__WHAT IS EXPECTED__:
Return the whole listing exactly as it stands.

__INFORMATION SUPPLIED__:
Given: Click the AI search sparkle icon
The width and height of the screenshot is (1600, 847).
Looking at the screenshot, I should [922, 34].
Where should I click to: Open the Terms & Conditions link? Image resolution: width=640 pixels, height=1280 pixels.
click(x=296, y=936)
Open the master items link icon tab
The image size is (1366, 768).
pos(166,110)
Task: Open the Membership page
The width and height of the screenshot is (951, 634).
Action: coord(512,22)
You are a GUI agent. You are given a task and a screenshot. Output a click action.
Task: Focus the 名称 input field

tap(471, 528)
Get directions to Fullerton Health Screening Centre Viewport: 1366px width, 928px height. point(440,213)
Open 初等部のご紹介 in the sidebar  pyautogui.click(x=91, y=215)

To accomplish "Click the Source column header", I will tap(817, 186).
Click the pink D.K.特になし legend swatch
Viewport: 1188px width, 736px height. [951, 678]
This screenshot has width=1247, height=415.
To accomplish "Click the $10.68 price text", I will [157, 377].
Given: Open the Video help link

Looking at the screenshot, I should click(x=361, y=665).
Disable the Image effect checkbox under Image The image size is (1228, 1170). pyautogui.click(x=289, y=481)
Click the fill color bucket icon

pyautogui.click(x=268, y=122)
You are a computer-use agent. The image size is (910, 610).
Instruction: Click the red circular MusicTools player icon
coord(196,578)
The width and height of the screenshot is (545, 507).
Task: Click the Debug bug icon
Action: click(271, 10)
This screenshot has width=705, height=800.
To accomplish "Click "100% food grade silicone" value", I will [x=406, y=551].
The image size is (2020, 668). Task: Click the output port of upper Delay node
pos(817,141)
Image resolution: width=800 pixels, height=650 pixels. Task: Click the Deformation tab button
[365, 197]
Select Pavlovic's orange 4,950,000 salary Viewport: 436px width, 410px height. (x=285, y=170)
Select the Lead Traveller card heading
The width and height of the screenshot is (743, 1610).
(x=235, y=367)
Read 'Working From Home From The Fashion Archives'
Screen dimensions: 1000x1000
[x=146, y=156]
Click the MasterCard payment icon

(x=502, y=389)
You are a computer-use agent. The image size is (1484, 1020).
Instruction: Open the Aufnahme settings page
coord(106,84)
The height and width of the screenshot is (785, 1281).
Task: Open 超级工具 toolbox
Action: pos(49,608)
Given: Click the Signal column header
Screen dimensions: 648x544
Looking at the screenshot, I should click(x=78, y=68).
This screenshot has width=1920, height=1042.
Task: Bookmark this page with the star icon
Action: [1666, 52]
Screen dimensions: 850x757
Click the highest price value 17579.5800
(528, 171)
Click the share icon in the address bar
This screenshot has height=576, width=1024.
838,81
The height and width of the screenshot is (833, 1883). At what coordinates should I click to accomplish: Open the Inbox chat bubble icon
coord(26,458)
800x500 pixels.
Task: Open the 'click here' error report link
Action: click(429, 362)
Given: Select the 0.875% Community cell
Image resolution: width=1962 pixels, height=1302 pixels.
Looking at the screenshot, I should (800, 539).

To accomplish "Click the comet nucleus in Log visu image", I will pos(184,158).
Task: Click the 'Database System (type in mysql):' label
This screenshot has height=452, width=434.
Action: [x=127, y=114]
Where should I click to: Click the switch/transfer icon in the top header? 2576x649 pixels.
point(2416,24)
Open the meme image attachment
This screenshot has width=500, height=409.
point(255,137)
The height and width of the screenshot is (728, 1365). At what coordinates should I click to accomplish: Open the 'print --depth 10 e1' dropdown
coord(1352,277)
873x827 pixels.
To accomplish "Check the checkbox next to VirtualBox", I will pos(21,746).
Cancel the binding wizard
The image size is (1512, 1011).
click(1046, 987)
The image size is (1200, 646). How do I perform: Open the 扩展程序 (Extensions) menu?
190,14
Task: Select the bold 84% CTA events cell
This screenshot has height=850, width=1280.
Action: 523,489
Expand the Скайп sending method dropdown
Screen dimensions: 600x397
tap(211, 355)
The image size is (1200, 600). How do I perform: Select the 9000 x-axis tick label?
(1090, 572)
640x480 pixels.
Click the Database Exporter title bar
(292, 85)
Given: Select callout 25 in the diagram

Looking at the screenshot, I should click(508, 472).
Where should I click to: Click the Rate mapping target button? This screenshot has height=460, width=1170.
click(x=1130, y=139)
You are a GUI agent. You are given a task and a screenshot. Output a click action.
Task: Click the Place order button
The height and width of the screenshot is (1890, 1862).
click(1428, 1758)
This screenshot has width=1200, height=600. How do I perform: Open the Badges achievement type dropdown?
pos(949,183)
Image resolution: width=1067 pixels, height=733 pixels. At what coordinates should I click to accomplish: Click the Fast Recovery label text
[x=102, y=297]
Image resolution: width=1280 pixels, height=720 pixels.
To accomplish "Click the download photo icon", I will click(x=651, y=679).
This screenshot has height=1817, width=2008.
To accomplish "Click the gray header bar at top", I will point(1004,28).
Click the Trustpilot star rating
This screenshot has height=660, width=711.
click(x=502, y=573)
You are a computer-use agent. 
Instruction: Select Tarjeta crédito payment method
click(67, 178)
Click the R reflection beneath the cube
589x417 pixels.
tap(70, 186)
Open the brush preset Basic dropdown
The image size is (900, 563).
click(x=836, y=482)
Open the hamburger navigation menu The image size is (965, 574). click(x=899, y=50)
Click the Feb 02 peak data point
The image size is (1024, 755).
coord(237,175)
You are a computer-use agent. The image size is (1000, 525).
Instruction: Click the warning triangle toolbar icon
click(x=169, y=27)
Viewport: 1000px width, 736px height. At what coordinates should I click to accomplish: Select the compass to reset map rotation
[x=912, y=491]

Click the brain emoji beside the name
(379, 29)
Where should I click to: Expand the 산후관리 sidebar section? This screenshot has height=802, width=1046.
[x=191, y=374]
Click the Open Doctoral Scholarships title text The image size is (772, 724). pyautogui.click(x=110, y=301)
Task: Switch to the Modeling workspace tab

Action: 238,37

__ANSWER AREA__:
Given: Click the AI search sparkle icon
The width and height of the screenshot is (1600, 847).
Looking at the screenshot, I should [922, 34].
Where should I click to: Open the Terms & Conditions link? Image resolution: width=640 pixels, height=1280 pixels.
click(x=296, y=936)
Open the master items link icon tab
The image size is (1366, 768).
pos(166,110)
Task: Open the Membership page
The width and height of the screenshot is (951, 634).
Action: coord(512,22)
You are a GUI agent. You are given a task and a screenshot. Output a click action.
Task: Focus the 名称 input field

tap(471, 528)
Get directions to Fullerton Health Screening Centre Viewport: 1366px width, 928px height. point(440,213)
Open 初等部のご紹介 in the sidebar  pyautogui.click(x=91, y=215)

To accomplish "Click the Source column header", I will tap(817, 186).
Click the pink D.K.特になし legend swatch
Viewport: 1188px width, 736px height. [951, 678]
This screenshot has width=1247, height=415.
To accomplish "Click the $10.68 price text", I will [157, 377].
Given: Open the Video help link

Looking at the screenshot, I should click(x=361, y=665).
Disable the Image effect checkbox under Image The image size is (1228, 1170). pyautogui.click(x=289, y=481)
Click the fill color bucket icon

pyautogui.click(x=268, y=122)
You are a computer-use agent. The image size is (910, 610).
Instruction: Click the red circular MusicTools player icon
coord(196,578)
The width and height of the screenshot is (545, 507).
Task: Click the Debug bug icon
Action: click(271, 10)
This screenshot has width=705, height=800.
To accomplish "Click "100% food grade silicone" value", I will [x=406, y=551].
The image size is (2020, 668). Task: Click the output port of upper Delay node
pos(817,141)
Image resolution: width=800 pixels, height=650 pixels. Task: Click the Deformation tab button
[365, 197]
Select Pavlovic's orange 4,950,000 salary Viewport: 436px width, 410px height. (x=285, y=170)
Select the Lead Traveller card heading
The width and height of the screenshot is (743, 1610).
(x=235, y=367)
Read 'Working From Home From The Fashion Archives'
Screen dimensions: 1000x1000
[x=146, y=156]
Click the MasterCard payment icon

(x=502, y=389)
You are a computer-use agent. The image size is (1484, 1020).
Instruction: Open the Aufnahme settings page
coord(106,84)
The height and width of the screenshot is (785, 1281).
Task: Open 超级工具 toolbox
Action: pos(49,608)
Given: Click the Signal column header
Screen dimensions: 648x544
Looking at the screenshot, I should click(x=78, y=68).
This screenshot has width=1920, height=1042.
Task: Bookmark this page with the star icon
Action: [1666, 52]
Screen dimensions: 850x757
Click the highest price value 17579.5800
(528, 171)
Click the share icon in the address bar
This screenshot has height=576, width=1024.
838,81
The height and width of the screenshot is (833, 1883). At what coordinates should I click to accomplish: Open the Inbox chat bubble icon
coord(26,458)
800x500 pixels.
Task: Open the 'click here' error report link
Action: click(429, 362)
Given: Select the 0.875% Community cell
Image resolution: width=1962 pixels, height=1302 pixels.
Looking at the screenshot, I should (800, 539).

To accomplish "Click the comet nucleus in Log visu image", I will pos(184,158).
Task: Click the 'Database System (type in mysql):' label
This screenshot has height=452, width=434.
Action: [x=127, y=114]
Where should I click to: Click the switch/transfer icon in the top header? 2576x649 pixels.
point(2416,24)
Open the meme image attachment
This screenshot has width=500, height=409.
point(255,137)
The height and width of the screenshot is (728, 1365). At what coordinates should I click to accomplish: Open the 'print --depth 10 e1' dropdown
coord(1352,277)
873x827 pixels.
To accomplish "Check the checkbox next to VirtualBox", I will pos(21,746).
Cancel the binding wizard
The image size is (1512, 1011).
click(1046, 987)
The image size is (1200, 646). How do I perform: Open the 扩展程序 (Extensions) menu?
190,14
Task: Select the bold 84% CTA events cell
This screenshot has height=850, width=1280.
Action: 523,489
Expand the Скайп sending method dropdown
Screen dimensions: 600x397
tap(211, 355)
The image size is (1200, 600). How do I perform: Select the 9000 x-axis tick label?
(1090, 572)
640x480 pixels.
Click the Database Exporter title bar
(292, 85)
Given: Select callout 25 in the diagram

Looking at the screenshot, I should click(508, 472).
Where should I click to: Click the Rate mapping target button? This screenshot has height=460, width=1170.
click(x=1130, y=139)
You are a GUI agent. You are given a task and a screenshot. Output a click action.
Task: Click the Place order button
The height and width of the screenshot is (1890, 1862).
click(1428, 1758)
This screenshot has width=1200, height=600. How do I perform: Open the Badges achievement type dropdown?
pos(949,183)
Image resolution: width=1067 pixels, height=733 pixels. At what coordinates should I click to accomplish: Click the Fast Recovery label text
[x=102, y=297]
Image resolution: width=1280 pixels, height=720 pixels.
To accomplish "Click the download photo icon", I will click(x=651, y=679).
This screenshot has height=1817, width=2008.
To accomplish "Click the gray header bar at top", I will point(1004,28).
Click the Trustpilot star rating
This screenshot has height=660, width=711.
click(x=502, y=573)
You are a computer-use agent. 
Instruction: Select Tarjeta crédito payment method
click(67, 178)
Click the R reflection beneath the cube
589x417 pixels.
tap(70, 186)
Open the brush preset Basic dropdown
The image size is (900, 563).
click(x=836, y=482)
Open the hamburger navigation menu The image size is (965, 574). click(x=899, y=50)
Click the Feb 02 peak data point
The image size is (1024, 755).
coord(237,175)
You are a computer-use agent. The image size is (1000, 525).
Instruction: Click the warning triangle toolbar icon
click(x=169, y=27)
Viewport: 1000px width, 736px height. At what coordinates should I click to accomplish: Select the compass to reset map rotation
[x=912, y=491]

Click the brain emoji beside the name
(379, 29)
Where should I click to: Expand the 산후관리 sidebar section? This screenshot has height=802, width=1046.
[x=191, y=374]
Click the Open Doctoral Scholarships title text The image size is (772, 724). pyautogui.click(x=110, y=301)
Task: Switch to the Modeling workspace tab

Action: 238,37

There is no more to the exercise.